On April 15, 2020, PAs submitted a joint advice letter that proposed revisions to the SGIP Handbook to address the remaining orders in the SB 700 decision (D.20-01-021), including funding collections and allocations for the different budget categories and for PA administrative expenses. CESA discussed how several of the implementation details are either be non-compliant with D.20-01-021 or lacking in sufficient clarity. Specifically, the “discrete PSPS event” definitions should be standardized and consistent where all customers in all applicable utility service territories are subject to the same definition as the one proposed by PG&E and SCE.

See CESA’s protest on May 5, 2020 on the PA Advice Letter

On June 5, 2020, the PAs submitted a supplemental advice letter that made a number of changes in response to parties’ protests. SDG&E modified their definition for SGIP purposes only to establish a single statewide definition, and deleted references to count PSPS events per calendar year, making it a cumulative criterion. SDG&E had previously defined “discrete PSPS event” as an event with 72 hours or more between concurrent weather events. When the definition is established for LADWP, the PAs agreed to set the definition for such customers as well. These changes were subsequently approved several weeks later.

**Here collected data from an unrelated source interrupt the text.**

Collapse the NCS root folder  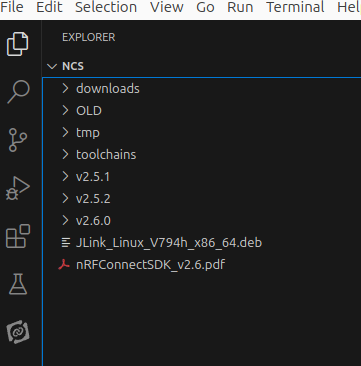pyautogui.click(x=52, y=66)
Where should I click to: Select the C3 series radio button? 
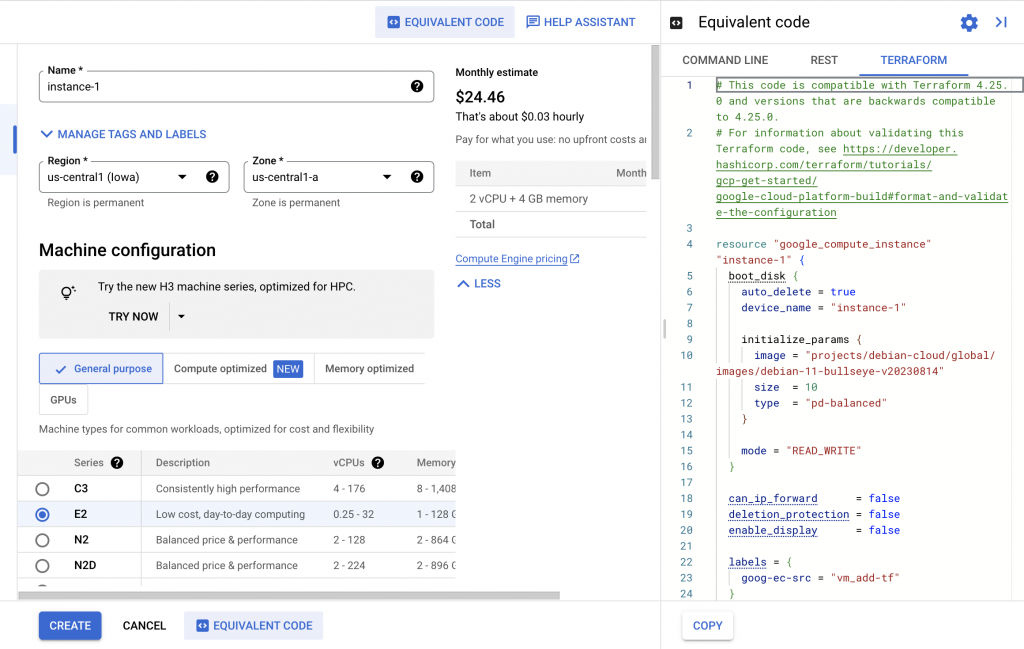(x=42, y=489)
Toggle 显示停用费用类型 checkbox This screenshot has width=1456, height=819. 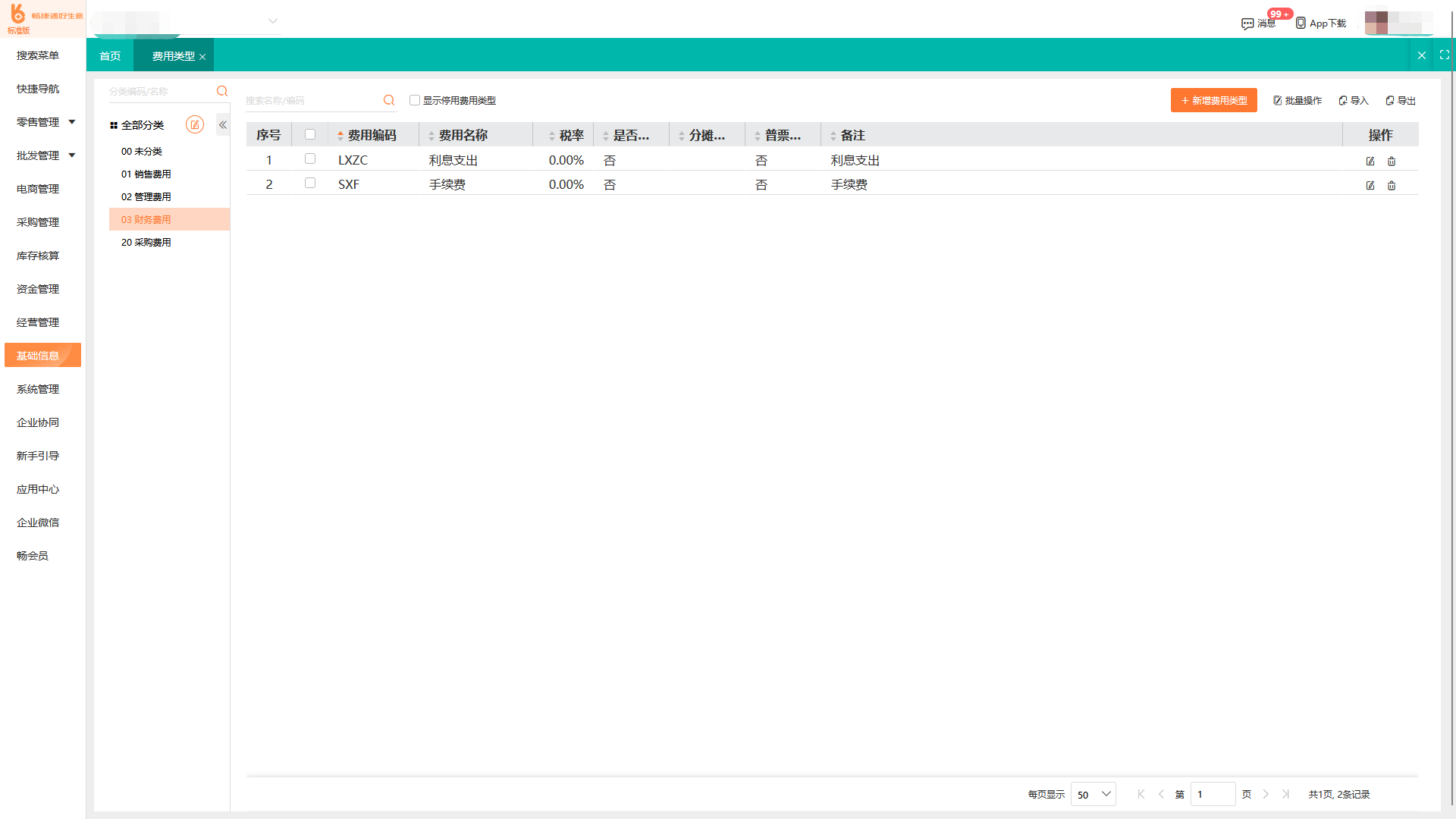pyautogui.click(x=413, y=100)
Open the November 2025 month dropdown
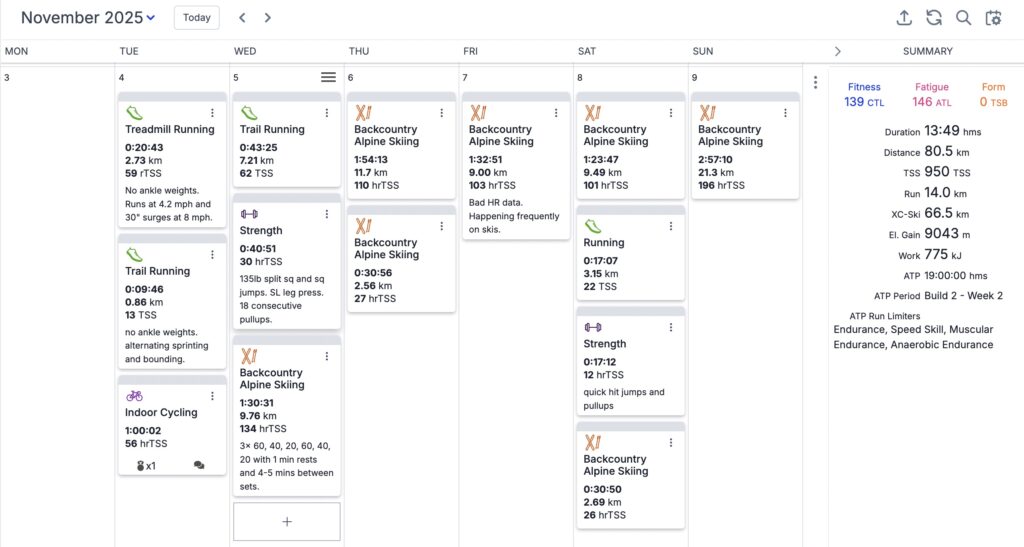 point(88,18)
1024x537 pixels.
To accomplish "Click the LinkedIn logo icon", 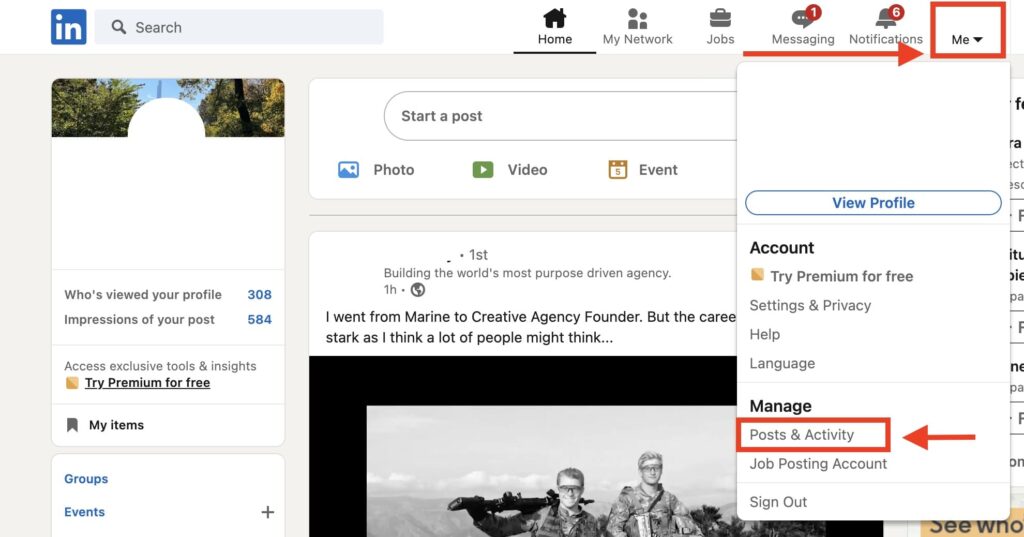I will click(x=68, y=27).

On June 15, 2020, a PD was issued that granted some of the requests made by the CALSSA to fix, correct, or modify various aspects of the Equity Resiliency Budget decisions, D.19-09-027 and D.20-01-021. While  generally supportive of the PD, CESA recommended that the CPUC consider how confirmed reservations or waitlisted applications could fairly and efficiently modify their project applications given these changes to the incentive step-down rules for any Equity or General Market energy storage systems sized above two hours of duration. CESA aimed to ensure SGIP applicants have the ability to balance the certainty of funds rightfully claimed under the rules prior to the changes adopted in this PD with the ability to claim additional funds if available and reflecting the CPUC’s new rules adopted in the PD and in line with the waitlist rules and/or lottery priorities. In addition to those points, CESA made the following recommendations:

  • Consistent income eligibility criteria should be established for customers located in and outside of Tribal Lands.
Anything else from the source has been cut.